Life in Hell : questionnement métaphysique
« Une chose parfaite est celle qui a un commencement, un milieu et une fin. (…) Or la fin est tout ce qu’il y a de plus important. » — Aristote, Poétique (VIII.3, VI.12)
« Tout est dans la fin ». — Gérard de Nerval (carnet trouvé sur son cadavre avec la suite du Rêve)
« C’est à cause que tout doit finir que tout est si beau. » — Charles-Ferdinand Ramuz, Adieu à beaucoup de personnages
Il fait beau. Akbar déjeune seul (Jeff chante) à la terrasse de son restaurant favori et déguste son menu préféré, tartare de saumon et verre de vin blanc, dont il avait été privé, pour raisons historiques, pendant la semaine passée.

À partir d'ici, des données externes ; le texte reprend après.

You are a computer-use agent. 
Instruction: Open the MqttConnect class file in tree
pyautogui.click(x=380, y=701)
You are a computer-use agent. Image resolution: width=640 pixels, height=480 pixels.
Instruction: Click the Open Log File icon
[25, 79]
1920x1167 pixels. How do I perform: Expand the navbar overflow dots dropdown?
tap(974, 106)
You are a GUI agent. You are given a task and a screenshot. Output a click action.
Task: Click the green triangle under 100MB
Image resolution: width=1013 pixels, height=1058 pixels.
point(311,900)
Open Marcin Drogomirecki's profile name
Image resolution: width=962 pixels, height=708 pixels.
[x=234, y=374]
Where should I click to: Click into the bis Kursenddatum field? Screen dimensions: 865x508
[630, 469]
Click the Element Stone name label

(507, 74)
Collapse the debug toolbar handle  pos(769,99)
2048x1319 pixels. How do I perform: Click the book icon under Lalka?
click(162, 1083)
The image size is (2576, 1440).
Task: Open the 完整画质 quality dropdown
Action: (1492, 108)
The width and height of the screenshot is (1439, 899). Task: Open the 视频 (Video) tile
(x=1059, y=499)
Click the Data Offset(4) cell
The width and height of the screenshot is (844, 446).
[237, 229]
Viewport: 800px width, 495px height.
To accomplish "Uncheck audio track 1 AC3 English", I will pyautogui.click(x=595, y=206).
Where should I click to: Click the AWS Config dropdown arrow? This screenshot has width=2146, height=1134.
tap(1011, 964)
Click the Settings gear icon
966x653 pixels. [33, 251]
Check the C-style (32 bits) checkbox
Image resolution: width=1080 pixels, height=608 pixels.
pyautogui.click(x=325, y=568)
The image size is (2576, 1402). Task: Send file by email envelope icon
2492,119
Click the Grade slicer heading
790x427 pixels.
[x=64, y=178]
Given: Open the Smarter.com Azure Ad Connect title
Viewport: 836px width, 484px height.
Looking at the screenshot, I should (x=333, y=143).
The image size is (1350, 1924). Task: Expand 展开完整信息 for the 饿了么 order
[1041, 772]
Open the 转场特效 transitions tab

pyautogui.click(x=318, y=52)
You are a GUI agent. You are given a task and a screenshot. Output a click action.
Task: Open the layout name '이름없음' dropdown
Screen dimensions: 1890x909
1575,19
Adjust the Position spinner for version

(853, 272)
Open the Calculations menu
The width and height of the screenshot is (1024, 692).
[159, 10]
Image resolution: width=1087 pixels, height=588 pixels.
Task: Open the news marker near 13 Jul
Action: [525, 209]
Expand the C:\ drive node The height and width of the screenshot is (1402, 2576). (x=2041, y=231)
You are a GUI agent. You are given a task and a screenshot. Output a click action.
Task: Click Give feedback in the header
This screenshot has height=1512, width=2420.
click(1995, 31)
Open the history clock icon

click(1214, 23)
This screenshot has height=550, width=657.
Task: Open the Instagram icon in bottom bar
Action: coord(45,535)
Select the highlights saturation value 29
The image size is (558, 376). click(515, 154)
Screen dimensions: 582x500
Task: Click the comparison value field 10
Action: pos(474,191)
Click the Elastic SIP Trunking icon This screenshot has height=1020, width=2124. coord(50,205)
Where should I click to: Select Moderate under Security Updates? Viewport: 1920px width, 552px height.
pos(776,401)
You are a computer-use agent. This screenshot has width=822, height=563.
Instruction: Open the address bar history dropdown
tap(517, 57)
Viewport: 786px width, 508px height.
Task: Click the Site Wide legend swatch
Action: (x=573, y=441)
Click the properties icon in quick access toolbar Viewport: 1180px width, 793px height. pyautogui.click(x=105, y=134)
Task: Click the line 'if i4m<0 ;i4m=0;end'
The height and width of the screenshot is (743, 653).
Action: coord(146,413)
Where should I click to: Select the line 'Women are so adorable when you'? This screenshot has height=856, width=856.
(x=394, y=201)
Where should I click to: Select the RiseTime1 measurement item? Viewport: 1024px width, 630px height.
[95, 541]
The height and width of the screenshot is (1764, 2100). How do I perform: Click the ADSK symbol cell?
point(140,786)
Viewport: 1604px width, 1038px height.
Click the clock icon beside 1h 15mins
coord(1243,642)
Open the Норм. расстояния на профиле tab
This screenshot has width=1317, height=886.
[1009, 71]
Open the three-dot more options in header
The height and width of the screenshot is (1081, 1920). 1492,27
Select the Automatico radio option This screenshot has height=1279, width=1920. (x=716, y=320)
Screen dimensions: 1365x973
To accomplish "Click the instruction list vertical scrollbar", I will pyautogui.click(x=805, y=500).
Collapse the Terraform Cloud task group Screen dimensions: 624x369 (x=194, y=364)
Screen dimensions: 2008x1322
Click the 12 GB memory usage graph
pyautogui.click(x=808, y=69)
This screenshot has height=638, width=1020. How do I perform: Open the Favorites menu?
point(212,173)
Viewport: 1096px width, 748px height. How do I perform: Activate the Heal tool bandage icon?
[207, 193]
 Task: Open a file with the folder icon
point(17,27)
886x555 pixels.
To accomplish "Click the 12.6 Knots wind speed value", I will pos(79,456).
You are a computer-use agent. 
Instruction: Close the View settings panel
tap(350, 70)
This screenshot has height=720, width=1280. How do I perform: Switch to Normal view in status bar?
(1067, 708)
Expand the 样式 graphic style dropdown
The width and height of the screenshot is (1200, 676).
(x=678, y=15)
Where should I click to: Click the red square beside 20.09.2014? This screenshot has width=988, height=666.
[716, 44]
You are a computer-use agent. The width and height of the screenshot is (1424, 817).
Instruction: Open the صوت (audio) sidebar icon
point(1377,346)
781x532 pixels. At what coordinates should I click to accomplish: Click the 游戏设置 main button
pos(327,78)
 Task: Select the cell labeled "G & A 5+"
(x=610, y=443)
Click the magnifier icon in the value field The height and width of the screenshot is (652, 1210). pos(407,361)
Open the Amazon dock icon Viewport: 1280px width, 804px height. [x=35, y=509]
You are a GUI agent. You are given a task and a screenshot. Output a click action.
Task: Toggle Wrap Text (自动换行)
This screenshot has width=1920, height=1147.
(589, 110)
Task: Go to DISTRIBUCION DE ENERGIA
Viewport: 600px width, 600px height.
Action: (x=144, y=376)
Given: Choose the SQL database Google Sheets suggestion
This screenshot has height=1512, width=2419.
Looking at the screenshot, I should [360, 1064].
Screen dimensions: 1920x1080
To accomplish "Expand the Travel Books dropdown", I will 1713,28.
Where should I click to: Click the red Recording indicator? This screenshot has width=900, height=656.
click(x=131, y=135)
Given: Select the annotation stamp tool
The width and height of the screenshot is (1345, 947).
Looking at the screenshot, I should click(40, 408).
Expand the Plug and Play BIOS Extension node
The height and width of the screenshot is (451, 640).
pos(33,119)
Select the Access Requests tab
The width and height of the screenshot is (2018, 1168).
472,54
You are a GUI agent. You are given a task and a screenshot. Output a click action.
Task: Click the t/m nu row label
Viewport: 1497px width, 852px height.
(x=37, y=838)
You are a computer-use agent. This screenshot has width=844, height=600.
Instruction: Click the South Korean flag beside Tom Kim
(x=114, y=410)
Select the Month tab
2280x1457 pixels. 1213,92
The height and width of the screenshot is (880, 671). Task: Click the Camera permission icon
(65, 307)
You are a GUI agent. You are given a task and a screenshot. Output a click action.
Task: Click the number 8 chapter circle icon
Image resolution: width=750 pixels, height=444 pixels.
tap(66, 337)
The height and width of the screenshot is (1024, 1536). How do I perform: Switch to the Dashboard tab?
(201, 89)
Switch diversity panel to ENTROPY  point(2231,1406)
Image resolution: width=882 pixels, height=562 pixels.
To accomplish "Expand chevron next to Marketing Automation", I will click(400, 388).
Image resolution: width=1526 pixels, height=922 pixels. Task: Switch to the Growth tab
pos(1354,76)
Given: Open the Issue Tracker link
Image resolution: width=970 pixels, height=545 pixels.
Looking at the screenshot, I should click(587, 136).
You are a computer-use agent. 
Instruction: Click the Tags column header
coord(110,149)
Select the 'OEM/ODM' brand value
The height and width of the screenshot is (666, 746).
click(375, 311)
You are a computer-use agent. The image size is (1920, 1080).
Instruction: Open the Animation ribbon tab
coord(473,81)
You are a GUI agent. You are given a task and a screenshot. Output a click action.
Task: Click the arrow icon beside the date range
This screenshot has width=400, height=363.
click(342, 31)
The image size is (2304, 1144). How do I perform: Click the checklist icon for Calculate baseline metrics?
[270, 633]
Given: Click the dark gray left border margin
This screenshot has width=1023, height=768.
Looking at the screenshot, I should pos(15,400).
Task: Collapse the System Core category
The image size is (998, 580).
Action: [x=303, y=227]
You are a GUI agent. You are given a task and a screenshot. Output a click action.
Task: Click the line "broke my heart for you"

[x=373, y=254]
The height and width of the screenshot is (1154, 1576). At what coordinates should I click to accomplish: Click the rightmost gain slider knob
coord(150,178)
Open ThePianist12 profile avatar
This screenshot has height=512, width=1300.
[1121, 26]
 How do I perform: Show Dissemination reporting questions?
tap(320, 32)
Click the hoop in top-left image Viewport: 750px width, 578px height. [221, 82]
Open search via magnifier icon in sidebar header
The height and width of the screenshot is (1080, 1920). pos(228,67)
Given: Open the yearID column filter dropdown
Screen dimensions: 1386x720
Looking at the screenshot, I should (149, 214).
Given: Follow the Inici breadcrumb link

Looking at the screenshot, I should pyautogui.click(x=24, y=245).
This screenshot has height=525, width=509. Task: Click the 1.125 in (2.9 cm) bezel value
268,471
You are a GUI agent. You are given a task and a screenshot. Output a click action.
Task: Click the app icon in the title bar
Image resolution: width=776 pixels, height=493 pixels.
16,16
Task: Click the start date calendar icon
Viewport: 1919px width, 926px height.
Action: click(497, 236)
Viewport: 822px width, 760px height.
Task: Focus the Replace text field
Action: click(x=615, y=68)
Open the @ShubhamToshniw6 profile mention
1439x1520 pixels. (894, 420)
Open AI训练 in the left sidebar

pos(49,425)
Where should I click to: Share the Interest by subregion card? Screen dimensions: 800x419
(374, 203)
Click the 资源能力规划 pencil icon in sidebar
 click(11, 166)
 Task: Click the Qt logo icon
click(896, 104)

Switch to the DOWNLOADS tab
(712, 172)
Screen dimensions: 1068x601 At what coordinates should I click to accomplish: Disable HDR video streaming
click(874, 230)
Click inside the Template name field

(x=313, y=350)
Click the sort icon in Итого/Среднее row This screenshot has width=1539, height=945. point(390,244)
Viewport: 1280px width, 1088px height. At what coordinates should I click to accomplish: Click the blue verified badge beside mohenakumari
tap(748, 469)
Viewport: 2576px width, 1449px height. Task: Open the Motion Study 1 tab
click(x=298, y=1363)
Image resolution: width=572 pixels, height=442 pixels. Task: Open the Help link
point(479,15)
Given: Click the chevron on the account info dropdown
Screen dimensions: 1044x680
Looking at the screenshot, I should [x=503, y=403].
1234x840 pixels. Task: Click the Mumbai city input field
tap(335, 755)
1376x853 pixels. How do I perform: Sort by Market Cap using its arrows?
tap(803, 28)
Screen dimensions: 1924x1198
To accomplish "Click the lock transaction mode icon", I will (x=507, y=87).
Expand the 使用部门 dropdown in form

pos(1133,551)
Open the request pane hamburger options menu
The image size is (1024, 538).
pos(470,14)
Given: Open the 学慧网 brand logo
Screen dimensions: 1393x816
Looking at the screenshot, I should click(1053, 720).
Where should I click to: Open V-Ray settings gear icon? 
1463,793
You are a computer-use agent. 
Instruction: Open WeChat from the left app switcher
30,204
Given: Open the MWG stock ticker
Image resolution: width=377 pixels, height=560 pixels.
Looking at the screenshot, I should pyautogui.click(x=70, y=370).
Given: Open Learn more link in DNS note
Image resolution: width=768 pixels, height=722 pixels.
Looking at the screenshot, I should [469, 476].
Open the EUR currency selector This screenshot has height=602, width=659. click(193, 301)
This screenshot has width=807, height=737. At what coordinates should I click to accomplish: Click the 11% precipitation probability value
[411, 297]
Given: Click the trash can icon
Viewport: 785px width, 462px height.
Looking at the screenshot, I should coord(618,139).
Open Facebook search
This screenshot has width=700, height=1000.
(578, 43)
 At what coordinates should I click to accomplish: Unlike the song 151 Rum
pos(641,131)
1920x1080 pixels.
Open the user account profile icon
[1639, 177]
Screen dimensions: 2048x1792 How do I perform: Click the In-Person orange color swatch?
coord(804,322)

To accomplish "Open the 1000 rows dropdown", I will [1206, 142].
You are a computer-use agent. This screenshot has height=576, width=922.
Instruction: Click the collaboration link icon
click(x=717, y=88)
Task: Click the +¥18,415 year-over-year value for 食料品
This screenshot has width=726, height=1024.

Il se lève pour payer. Une dame s’approche, et lui demande, avec un délicieux accent américain : « Vous êtes fini ? »
Qu’aurait pu répondre Akbar à une telle question sans entrer dans d’inévitables considérations philosophiques sur sa fin qui auraient moins intéressé à ce moment, la cliente que sa propre faim ? Qu’il eusse fallu le demander à sa mère, chargée de sa conception qui lui semblait pourtant arrivée à terme depuis sa naissance ? Que son tailleur aurait pu la renseigner sur la finitude de sa circonférence pourtant croissante ? Que son employeur précédent n’était pas arrivé à le liquider, malgré ses tentatives ?
Il ne restait qu’une personne capable de la renseigner sur ce point. Akbar répondit : « Veuillez demander au serveur. » Conseil qu’elle s’empressa de ne pas suivre pour occuper immédiatement la table récemment libérée. Ils n’avaient pu le faire en 1944, ils le firent aujourd’hui.
Jeff et Akbar sont les personnages d’une série de bandes dessinées de Matt Groening, qui est aussi le père de la fameuse – et infâme – famille Simpson.